Frage, was kostet so ein Stück Wolfram wie in deiner Hand zu sehen.


gruß gixxn
Puh, das ist eine gute Frage. Also das Wuchten der Ausgleichswelle hat jetzt gerade mal eine Stunde gedauert.
Fürs Denken werde ich auf der Arbeit bezahlt, da ist die Werkstatt ein angenehmer Ausgleich für mich. Zum Glück ist meine bessere Hälfte da auch sehr geduldig mit mir. Sie sagt immer, auch ein Nuklearschlag würde mich nicht von der Werkstatt abhalten :mrgreen:
Normales Wolfram ist relativ preiswert, aber wirklich kein Spaß zum Bearbeiten. Da schleift man sich dann doof oder lässt es eher Erodieren. Das Material was ich hatte ist eine Legierung, die zwar 5% Dichte kostet (immer noch über doppelt so schwer wie Stahl), aber es bearbeitbar macht. Der kurze 50mm Stab hat dadurch auch stolze 50€ gekostet, sind aber über 200g und man braucht nicht allzu viel davon. In China bekommt man es auch günstiger, aber da ist eben die Frage was und ob man es bekommt.
Box17 hat geschrieben:Hallo Knubbler,
nach all der Mühe mit dem Neuaufbau des gerissenen Motorblocks würde ich die Sturzprotektion an der SV überdenken.

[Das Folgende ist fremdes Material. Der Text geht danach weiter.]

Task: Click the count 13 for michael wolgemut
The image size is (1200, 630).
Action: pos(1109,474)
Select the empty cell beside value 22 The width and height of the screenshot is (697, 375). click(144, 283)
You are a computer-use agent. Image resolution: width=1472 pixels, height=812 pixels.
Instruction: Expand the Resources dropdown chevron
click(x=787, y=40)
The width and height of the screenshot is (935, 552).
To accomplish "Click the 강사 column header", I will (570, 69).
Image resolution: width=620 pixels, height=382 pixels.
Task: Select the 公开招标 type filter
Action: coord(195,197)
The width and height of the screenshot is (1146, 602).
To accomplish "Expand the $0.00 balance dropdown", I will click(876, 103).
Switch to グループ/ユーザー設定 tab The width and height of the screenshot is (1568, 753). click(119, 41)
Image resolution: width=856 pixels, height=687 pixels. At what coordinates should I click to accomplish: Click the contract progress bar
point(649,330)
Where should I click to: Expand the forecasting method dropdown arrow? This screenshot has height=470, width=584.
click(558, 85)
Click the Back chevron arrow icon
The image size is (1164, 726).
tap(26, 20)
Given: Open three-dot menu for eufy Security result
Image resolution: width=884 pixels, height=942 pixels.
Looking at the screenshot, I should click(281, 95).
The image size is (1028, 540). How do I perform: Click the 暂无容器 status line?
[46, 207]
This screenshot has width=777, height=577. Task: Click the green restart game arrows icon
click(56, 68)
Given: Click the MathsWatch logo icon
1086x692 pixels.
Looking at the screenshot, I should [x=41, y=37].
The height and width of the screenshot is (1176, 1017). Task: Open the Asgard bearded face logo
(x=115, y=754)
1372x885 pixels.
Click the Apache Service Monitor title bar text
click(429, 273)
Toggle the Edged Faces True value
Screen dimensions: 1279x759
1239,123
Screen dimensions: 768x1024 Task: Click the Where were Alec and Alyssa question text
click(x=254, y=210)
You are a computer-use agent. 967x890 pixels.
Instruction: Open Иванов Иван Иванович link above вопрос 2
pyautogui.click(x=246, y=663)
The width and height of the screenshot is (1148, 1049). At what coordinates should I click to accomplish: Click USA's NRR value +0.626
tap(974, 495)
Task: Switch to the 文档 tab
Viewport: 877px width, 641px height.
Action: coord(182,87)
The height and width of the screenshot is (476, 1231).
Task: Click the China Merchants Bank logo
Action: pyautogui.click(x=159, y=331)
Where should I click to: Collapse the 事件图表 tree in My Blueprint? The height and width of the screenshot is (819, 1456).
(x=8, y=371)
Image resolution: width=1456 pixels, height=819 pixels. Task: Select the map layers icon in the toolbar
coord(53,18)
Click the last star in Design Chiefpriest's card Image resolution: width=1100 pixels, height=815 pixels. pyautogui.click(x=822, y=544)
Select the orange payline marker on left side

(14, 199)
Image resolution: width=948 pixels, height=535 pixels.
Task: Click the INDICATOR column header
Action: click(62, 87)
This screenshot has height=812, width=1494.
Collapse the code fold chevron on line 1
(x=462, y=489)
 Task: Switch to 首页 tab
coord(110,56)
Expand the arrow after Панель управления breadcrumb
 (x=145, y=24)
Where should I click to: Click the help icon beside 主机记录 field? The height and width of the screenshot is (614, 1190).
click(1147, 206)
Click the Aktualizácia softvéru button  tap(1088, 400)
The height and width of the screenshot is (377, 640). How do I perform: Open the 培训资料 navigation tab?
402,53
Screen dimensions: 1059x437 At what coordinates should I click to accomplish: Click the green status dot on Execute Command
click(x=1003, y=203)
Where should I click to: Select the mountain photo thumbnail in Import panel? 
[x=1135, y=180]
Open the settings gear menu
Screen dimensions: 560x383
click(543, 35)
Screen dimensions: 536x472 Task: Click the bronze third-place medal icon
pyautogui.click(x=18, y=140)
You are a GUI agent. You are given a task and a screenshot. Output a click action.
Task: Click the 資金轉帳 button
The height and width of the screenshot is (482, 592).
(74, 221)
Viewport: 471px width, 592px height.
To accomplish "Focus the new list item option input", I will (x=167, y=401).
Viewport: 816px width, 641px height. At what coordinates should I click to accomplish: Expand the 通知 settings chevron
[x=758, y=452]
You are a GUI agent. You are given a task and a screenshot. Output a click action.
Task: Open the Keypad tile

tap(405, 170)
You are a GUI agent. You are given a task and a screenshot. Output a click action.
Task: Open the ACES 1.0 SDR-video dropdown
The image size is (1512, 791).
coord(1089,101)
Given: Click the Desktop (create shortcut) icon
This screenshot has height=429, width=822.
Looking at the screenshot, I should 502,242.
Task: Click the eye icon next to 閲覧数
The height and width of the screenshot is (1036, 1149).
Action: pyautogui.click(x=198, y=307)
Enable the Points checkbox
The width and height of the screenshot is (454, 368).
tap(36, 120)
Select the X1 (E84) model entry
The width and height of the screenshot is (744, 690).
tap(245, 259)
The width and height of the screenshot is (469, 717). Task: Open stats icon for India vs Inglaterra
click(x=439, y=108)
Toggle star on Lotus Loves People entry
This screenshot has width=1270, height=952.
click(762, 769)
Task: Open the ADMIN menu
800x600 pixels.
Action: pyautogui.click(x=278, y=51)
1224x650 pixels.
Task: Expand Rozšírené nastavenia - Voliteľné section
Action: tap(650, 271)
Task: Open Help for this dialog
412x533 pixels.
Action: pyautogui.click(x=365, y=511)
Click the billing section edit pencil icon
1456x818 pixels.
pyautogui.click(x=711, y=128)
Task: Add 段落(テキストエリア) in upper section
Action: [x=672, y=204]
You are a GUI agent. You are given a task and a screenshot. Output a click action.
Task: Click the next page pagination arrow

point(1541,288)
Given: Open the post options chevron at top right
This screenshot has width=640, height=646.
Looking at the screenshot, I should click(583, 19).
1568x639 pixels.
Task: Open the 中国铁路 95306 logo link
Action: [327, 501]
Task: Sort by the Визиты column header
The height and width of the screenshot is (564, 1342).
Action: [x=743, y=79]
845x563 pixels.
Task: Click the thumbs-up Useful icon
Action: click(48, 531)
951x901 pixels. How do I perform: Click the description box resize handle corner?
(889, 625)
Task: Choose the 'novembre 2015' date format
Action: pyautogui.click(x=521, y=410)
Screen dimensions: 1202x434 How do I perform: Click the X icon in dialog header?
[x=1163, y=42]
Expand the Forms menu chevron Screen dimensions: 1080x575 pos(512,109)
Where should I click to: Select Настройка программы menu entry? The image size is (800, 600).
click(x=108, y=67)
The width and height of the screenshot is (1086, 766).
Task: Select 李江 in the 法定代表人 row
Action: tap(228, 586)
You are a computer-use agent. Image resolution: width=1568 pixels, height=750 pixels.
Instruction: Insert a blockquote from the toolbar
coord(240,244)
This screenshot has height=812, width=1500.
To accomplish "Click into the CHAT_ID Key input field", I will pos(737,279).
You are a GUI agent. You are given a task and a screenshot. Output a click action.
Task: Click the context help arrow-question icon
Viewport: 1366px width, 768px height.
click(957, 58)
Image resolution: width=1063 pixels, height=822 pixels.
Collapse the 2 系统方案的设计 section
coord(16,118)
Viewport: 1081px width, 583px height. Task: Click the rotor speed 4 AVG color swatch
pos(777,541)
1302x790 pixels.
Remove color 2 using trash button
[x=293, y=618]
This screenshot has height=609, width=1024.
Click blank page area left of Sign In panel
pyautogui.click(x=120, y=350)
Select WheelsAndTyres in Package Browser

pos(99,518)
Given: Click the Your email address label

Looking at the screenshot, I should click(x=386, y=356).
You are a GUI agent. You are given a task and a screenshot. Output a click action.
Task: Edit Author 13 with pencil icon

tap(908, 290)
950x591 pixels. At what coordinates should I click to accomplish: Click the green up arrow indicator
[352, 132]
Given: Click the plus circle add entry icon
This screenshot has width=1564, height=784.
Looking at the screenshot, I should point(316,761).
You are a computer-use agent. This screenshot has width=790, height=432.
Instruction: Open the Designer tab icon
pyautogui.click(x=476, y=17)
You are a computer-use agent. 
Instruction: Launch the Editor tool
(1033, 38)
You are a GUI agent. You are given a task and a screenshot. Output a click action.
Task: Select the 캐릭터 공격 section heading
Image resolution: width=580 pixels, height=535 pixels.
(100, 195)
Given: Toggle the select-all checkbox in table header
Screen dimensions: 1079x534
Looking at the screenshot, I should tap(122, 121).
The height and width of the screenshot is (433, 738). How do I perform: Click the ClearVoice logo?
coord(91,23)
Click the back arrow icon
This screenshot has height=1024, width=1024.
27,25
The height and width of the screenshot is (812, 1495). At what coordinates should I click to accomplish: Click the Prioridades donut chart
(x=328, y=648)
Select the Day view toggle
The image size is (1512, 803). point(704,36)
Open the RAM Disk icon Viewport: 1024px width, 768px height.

Sollte in dem Einsatzmotorrad derselbe Polyamid Sturzpad mit dem massiven Aluträger und in der Länge, wie auf dem Bild mit der #18 zu sehen, verwendet werden, befürchte ich, das das Gehäuse beim nächsten Sturz wieder in Gefahr ist.
Ebenso der Rahmen.
Auch auf dem Bild des Meistermotorrades ist ein recht weit abstehender LSL Sturzpad mit Alukopf zusehen, der nur ein kleines Inlay aus Kunststoff trägt. Die geben den Anstoß beim Sturz satt weiter an die Aufnahme. Das Inlay ist schnell abgeschliffen und um den gleitfreudigen Alukopf dreht das Motorrad gerne Pirouetten. Oder hakt ein mit entsprechenden Konsequenzen.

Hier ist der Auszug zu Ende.